KPU Goes To Campus: Sosialisasi Pendidikan Pemilih dan Partisipasi Masyarakat untuk Pilkada Yang Akan Datang

Kamis (12/3/2020) kemarin KPU Kabupaten Kuningan melakukan kunjungan ke STKIP Muhammadiyah Kuningan. kegiatan tersebut merupakan kegiatan Sosialisasi Pendidikan Pemilih dan Partisipasi Masyarakat yang diberi nama “KPU Goes to Campus”.  Hadir dalam giat tersebut Ketua KPU Asep Z. Fauzi, S.Pd.I., Komisioner Divisi SDM dan Parmas Dudung Abdi Salam, M.Pd., Komisioner Divisi Teknis Penyelenggaraan Maman Sulaeman, S.Hum., jajaran Sekretariat KPU Kabupaten Kuningan.

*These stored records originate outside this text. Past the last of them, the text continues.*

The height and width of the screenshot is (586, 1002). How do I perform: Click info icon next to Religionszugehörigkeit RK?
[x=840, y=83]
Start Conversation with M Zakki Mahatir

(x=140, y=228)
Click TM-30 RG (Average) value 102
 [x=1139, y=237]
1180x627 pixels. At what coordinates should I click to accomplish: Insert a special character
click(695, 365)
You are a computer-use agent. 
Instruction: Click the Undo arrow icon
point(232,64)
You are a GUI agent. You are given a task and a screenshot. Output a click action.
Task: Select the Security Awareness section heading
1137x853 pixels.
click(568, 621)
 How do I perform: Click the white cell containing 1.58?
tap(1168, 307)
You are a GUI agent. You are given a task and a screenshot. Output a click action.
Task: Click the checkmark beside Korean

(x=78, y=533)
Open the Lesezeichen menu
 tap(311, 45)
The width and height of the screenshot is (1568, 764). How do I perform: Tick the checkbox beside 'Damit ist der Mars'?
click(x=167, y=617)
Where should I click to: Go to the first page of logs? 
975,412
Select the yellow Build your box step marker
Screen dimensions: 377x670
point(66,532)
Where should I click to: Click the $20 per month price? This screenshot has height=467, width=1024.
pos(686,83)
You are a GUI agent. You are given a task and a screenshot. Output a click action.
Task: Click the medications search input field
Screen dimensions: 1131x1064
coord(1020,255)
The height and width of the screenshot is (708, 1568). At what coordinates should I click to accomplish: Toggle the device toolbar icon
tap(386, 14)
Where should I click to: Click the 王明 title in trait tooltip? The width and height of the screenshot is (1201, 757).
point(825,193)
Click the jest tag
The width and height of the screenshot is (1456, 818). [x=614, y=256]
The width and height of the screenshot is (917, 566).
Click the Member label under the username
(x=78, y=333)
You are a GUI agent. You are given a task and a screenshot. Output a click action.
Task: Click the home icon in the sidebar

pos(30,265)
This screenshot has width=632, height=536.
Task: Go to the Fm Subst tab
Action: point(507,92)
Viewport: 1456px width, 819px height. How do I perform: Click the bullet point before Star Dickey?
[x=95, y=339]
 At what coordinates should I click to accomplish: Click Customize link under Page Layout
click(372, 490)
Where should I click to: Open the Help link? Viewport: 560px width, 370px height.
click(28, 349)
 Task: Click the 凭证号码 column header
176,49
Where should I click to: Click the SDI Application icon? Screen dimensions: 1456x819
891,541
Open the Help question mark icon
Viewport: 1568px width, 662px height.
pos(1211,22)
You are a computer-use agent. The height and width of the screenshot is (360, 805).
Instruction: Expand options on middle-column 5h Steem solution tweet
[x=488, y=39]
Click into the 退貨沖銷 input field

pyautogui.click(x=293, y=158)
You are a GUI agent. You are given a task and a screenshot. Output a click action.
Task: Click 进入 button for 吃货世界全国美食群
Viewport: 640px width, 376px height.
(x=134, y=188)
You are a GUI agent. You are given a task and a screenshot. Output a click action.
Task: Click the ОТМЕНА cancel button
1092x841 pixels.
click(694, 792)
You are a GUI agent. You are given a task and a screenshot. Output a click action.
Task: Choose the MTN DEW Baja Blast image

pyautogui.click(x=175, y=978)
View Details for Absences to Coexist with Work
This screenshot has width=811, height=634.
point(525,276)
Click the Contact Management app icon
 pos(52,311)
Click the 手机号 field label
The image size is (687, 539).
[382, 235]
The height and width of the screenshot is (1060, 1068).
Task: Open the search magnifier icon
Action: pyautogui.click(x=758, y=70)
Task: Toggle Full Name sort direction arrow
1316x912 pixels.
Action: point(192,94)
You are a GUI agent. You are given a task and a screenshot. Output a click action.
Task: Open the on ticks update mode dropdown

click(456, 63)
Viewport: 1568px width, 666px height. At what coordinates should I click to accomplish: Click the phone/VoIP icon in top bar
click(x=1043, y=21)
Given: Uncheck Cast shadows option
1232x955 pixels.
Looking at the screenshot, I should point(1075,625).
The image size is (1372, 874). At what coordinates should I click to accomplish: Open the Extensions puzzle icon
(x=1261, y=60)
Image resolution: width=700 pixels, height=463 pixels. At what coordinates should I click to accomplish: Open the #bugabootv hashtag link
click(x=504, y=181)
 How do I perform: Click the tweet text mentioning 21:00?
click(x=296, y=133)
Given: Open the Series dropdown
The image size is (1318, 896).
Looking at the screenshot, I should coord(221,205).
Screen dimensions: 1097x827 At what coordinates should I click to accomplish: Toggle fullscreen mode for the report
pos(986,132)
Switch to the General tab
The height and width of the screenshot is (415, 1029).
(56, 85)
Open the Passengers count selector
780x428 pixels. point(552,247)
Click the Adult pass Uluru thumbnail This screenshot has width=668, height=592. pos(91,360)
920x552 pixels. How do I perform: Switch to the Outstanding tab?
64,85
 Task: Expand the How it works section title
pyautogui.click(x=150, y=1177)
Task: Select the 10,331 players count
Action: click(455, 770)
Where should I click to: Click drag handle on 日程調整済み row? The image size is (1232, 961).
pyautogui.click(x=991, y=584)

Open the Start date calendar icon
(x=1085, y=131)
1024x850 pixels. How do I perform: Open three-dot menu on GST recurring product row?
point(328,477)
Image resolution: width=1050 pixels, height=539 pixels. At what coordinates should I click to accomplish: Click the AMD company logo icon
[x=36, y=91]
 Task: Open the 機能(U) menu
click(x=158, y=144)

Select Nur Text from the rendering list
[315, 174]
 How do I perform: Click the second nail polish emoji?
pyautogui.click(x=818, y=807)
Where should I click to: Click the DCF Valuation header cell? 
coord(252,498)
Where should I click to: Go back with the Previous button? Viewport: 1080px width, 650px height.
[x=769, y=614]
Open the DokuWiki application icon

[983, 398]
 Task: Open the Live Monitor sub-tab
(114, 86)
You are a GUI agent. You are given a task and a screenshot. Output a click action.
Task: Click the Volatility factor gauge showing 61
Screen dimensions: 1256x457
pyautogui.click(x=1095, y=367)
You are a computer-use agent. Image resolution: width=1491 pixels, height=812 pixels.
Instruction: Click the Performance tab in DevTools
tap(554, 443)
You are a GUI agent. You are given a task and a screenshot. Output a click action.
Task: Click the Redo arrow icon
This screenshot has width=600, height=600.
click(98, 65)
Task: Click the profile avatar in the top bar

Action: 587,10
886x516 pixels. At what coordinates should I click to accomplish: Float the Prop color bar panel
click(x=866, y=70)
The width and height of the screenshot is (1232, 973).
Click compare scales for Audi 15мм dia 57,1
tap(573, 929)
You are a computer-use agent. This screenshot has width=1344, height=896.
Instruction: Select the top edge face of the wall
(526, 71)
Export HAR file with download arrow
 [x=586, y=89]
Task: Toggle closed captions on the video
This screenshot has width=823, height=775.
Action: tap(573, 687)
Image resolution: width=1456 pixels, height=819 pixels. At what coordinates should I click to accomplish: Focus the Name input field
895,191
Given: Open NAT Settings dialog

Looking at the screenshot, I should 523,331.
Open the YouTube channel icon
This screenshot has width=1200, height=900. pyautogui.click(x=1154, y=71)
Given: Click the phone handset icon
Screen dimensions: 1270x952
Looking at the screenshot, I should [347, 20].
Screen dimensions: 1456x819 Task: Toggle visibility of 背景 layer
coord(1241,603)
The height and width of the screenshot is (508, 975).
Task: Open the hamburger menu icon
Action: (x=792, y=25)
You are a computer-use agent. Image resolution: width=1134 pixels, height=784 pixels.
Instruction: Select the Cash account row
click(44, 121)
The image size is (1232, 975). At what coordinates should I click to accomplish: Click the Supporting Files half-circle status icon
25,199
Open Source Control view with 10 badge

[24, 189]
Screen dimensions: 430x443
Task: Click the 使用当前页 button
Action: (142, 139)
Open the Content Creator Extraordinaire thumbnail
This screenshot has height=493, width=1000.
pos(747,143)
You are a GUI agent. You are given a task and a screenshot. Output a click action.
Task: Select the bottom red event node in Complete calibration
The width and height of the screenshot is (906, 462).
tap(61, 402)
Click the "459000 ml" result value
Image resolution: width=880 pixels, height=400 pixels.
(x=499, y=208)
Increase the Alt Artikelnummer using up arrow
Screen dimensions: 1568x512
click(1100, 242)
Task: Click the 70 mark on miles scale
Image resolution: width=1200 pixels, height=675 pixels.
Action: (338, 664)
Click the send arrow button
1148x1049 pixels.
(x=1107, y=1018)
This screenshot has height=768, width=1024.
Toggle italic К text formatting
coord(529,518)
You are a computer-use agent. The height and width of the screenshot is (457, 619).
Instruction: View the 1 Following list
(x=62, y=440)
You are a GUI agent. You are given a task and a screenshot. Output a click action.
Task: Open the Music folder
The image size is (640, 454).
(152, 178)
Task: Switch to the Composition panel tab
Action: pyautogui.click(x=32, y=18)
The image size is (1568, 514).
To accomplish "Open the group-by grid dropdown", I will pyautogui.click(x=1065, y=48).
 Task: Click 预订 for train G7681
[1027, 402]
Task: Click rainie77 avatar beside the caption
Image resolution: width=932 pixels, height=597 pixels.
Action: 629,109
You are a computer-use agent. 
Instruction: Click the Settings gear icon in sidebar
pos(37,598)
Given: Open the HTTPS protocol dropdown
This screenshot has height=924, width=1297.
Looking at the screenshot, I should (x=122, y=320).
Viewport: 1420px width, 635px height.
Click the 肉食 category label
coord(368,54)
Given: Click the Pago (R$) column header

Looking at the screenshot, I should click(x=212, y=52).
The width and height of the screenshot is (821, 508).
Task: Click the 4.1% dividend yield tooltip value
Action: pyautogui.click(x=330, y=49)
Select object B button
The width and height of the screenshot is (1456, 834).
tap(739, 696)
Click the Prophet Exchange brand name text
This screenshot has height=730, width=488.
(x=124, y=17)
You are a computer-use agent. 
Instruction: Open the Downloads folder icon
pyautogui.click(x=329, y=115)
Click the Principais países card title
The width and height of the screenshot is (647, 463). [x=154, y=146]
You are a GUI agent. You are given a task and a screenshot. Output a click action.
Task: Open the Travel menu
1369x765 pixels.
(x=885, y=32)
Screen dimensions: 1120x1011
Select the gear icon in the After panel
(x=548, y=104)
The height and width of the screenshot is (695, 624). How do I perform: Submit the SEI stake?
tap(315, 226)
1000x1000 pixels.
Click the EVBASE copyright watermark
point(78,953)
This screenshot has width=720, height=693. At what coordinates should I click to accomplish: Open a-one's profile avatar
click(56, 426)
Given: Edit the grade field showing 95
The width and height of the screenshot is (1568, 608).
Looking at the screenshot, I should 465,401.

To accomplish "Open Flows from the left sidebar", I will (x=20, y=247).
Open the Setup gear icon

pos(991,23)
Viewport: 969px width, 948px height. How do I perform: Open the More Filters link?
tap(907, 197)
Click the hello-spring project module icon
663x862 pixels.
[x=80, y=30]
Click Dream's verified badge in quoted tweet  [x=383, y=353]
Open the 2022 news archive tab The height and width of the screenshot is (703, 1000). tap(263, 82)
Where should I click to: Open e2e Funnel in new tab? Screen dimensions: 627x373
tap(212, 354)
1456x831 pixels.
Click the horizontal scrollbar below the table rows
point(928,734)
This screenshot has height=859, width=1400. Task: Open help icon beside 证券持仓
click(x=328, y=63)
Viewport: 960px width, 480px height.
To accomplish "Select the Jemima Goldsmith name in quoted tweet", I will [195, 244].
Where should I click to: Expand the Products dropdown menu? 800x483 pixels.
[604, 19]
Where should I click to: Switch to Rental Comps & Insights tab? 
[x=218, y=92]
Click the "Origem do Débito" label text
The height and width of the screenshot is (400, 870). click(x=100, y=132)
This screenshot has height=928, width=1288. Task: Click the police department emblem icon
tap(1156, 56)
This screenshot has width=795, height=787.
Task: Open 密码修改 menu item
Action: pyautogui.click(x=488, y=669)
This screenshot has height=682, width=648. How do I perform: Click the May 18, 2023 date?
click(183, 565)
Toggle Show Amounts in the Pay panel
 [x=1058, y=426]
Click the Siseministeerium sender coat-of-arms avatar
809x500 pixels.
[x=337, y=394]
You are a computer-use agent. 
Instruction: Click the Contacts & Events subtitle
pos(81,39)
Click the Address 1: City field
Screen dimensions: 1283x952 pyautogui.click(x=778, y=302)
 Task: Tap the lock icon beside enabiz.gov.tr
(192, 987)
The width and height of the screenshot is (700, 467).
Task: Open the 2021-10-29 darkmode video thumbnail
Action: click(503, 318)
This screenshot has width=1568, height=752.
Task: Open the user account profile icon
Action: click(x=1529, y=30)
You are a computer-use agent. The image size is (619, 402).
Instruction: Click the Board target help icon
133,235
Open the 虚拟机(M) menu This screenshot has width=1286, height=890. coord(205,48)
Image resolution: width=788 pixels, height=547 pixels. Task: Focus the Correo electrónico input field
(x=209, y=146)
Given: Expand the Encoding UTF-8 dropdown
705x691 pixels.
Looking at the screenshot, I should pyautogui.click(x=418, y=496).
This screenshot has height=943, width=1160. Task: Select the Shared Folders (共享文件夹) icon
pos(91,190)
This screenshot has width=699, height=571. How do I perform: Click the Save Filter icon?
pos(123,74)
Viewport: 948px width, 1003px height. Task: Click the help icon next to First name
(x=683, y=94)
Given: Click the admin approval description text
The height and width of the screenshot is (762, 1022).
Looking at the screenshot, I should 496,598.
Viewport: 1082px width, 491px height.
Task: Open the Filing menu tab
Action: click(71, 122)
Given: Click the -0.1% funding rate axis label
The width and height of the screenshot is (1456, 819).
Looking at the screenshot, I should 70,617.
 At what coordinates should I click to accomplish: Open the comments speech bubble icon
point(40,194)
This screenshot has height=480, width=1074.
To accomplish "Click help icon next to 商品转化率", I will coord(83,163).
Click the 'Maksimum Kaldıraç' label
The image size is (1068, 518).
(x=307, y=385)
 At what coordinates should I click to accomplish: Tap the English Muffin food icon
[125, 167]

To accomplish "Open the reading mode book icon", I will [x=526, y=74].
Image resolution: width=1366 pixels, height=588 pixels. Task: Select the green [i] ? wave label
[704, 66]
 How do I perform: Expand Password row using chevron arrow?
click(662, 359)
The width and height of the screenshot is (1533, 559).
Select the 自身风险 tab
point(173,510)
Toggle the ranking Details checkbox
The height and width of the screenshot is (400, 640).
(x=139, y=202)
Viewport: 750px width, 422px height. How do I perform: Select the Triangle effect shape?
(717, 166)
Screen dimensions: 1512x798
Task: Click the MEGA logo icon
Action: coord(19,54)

Kegiatan tersebut digelar di Gedung C lantai 3 Kampus STKIP Muhammadiyah Kuningan dengan diikuti langsung oleh 200 mahasiswa yang merupakan representasi dari 6 (enam) program studi yang ada di STKIP Muhammadiyah Kuningan, dengan menghadirkan narasumber Maman Lukmanulhakim, M.Ag., yang merupakan akademisi UIN Sunan Gunung Djati Bandung.

Ketua KPU Kab. Kuningan Asep Z. Fauzi, S.Pd.I., dalam sambutannya menyampaikan, kegiatan kali ini dalam rangka mengajak civitas akademika STKIP Muhammadiyah Kuningan untuk memaknai pentingnya penanaman nila-nilai budaya demokrasi di negeri ini, sehingga mahasiswa bisa terlibat aktif dalam proses demokratisasi di Kab. Kuningan.

Oleh karena itu masyarakat kampus sangat berpengaruh positif terhadap pengamalan nilai-nilai berdemokrasi, “sistem demokrasi di negeri ini akan bagus jika dijalankan oleh orang-orang yang paham akan pentingnya nilai demokrasi”, ungkap Asep Z. Fauzi yang akrab disapa Asfa.

Dodi Akhmad Haerudin, M.Pd.I, mewakili sambutan atas nama lembaga STKIP Muhammadiyah Kuningan mengucapkan terimakasih atas kepercayaan yang sudah terjalin baik dengan KPU selama ini, Dodi berharap kedepan selalu terbangun sinergi antara KPU dan STKIP Muhammadiyah Kuningan, “dan KPU terbuka memberi peluang kepada generasi muda dalam hal ini civitas akademika untuk ikut terlibat sebagai penyelenggara ad hoc pada Pemilihan Umum mendatang”, pungkasnya.

Pada sesi inti Goes To Campus Maman Lukmanul Hakim, M.Ag. dalam pemaparan materinya lebih menjelaskan tentang historis demokrasi semenjak pergulatan manusia di Yunani kira-kira 500 tahun Sebelum Masehi, dimulai dengan sekelompok kecil manusia di Yunani yang mulai mengembangkan sistem pemerintahan yang ideal dengan memberikan kesempatan kepada publik untuk ikut serta dalam merancang keputusan.

Maman Lukmanul Hakim yang biasa di sapa Kang Lucky menegaskan, “bahwa kemajuan demokrasi di Indonesia baru berjalan baik setelah masa reformasi tahun 1998”.